Answer

**step1** Understanding the problem

The problem asks for the symmetric equations of a line that passes through two given points in three-dimensional space. The points are (3, 0, 2) and (9, 11, 6). We also need to ensure that the direction numbers (the denominators in the symmetric equations) are integers.

**step2** Finding the direction vector

To find the direction of the line, we can calculate the vector connecting the two given points. Let the first point be $$P_1 = (3, 0, 2)$$ and the second point be $$P_2 = (9, 11, 6)$$.
The direction vector $$\mathbf{v} = \langle a, b, c \rangle$$ can be found by subtracting the coordinates of $$P_1$$ from $$P_2$$:
$$a = 9 - 3 = 6$$
$$b = 11 - 0 = 11$$
$$c = 6 - 2 = 4$$
So, the direction vector is $$\mathbf{v} = \langle 6, 11, 4 \rangle$$. The direction numbers are 6, 11, and 4, which are all integers as required.

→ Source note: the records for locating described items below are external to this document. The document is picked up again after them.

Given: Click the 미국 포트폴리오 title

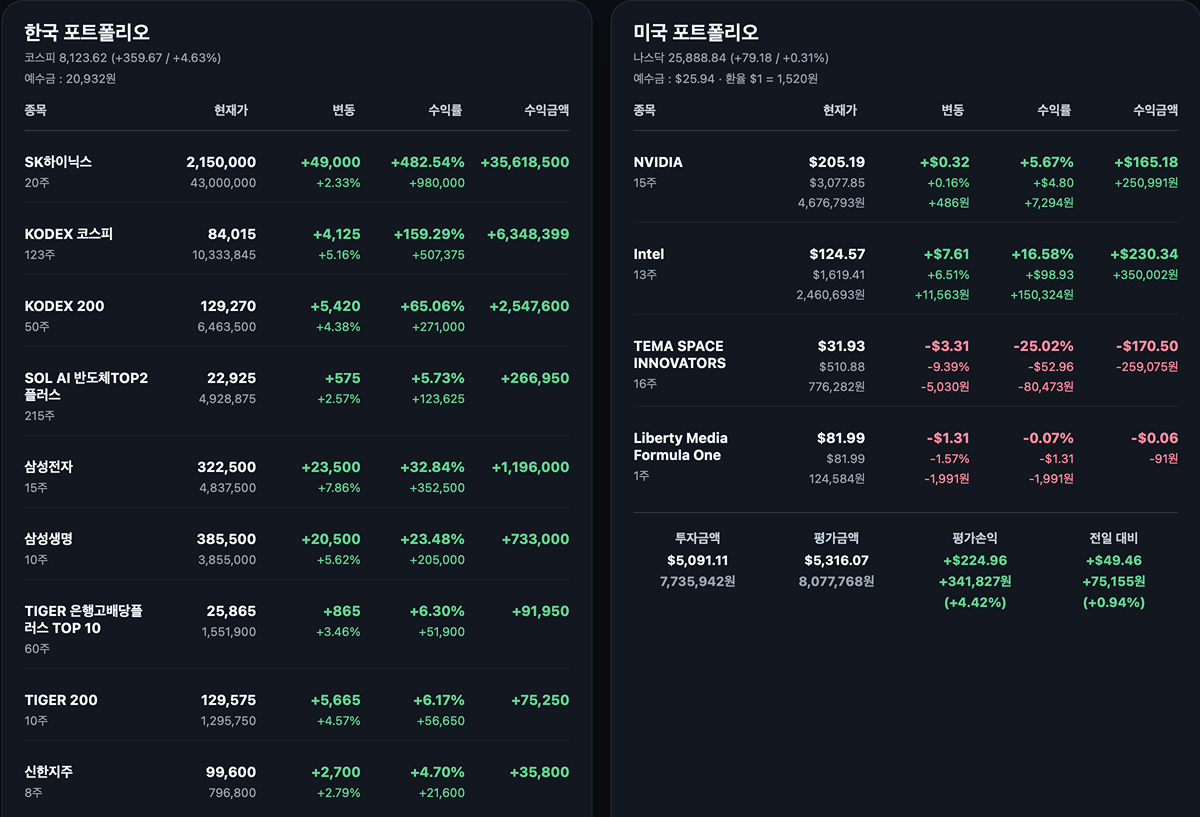Looking at the screenshot, I should tap(696, 33).
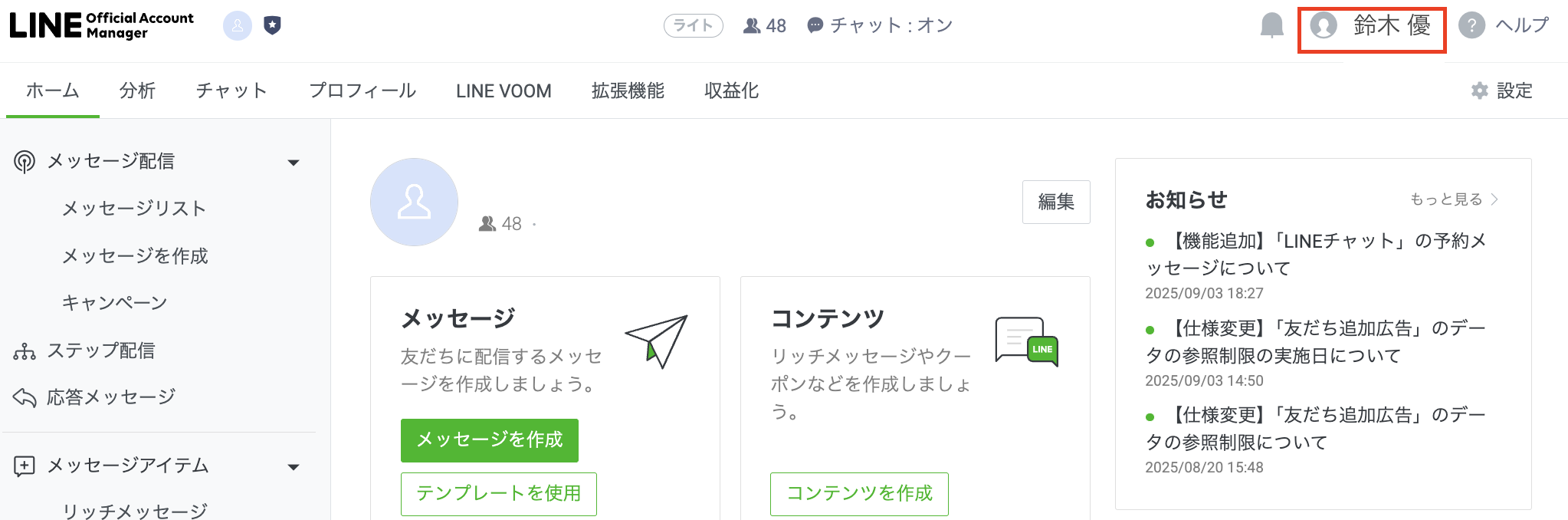The width and height of the screenshot is (1568, 520).
Task: Click the friends count icon in header
Action: pos(752,26)
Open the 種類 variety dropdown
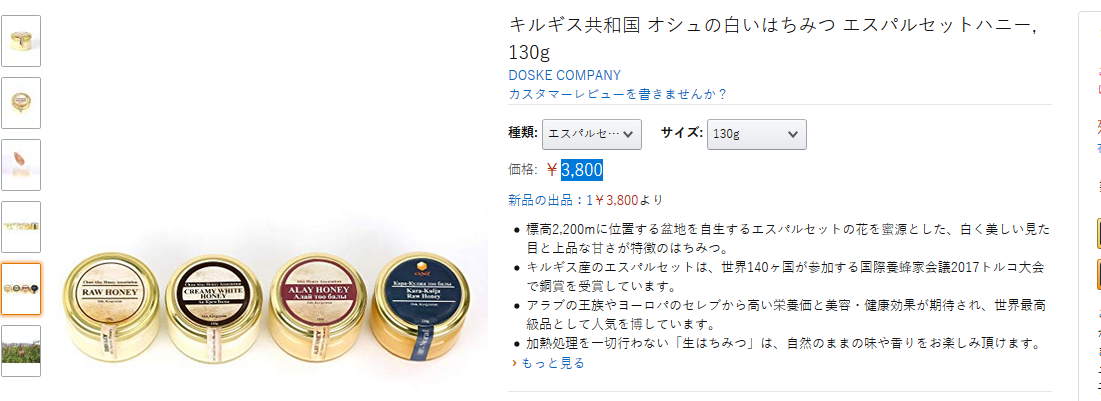 click(x=592, y=134)
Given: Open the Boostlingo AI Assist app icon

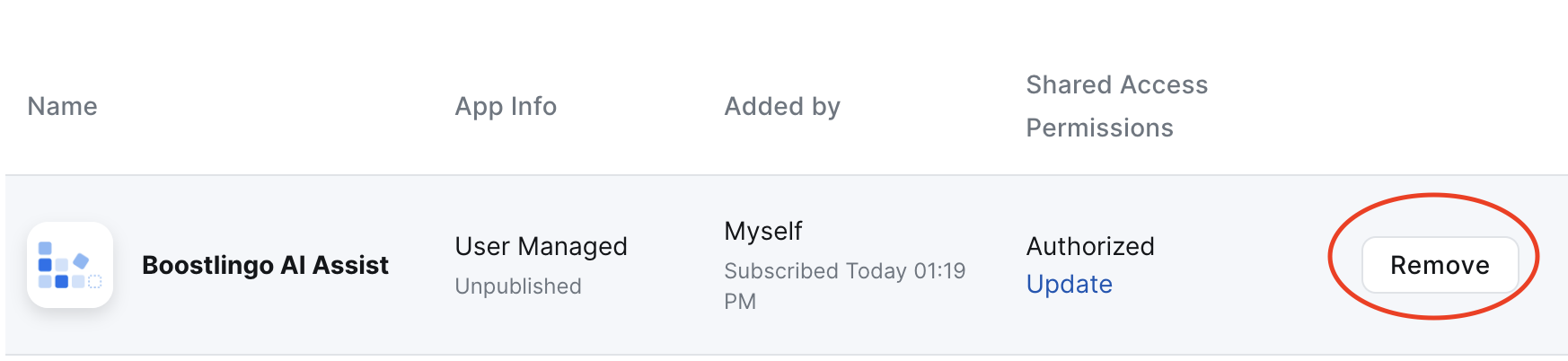Looking at the screenshot, I should (70, 265).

**step3** Choosing a point on the line

To write the symmetric equations of the line, we need a point that the line passes through. We can use either of the given points. Let's choose the first point, $$P_1 = (3, 0, 2)$$, as our reference point $$(x_0, y_0, z_0)$$.
So, $$x_0 = 3$$, $$y_0 = 0$$, and $$z_0 = 2$$.

**step4** Formulating the symmetric equations

The general form of the symmetric equations of a line passing through a point $$(x_0, y_0, z_0)$$ with a direction vector $$\langle a, b, c \rangle$$ is:
$$\frac{x - x_0}{a} = \frac{y - y_0}{b} = \frac{z - z_0}{c}$$
Now, we substitute the values we found: $$x_0 = 3$$, $$y_0 = 0$$, $$z_0 = 2$$ for the point, and $$a = 6$$, $$b = 11$$, $$c = 4$$ for the direction numbers.
$$\frac{x - 3}{6} = \frac{y - 0}{11} = \frac{z - 2}{4}$$
Simplifying the term with $$y_0$$:
$$\frac{x - 3}{6} = \frac{y}{11} = \frac{z - 2}{4}$$
This is the set of symmetric equations for the line through the two given points.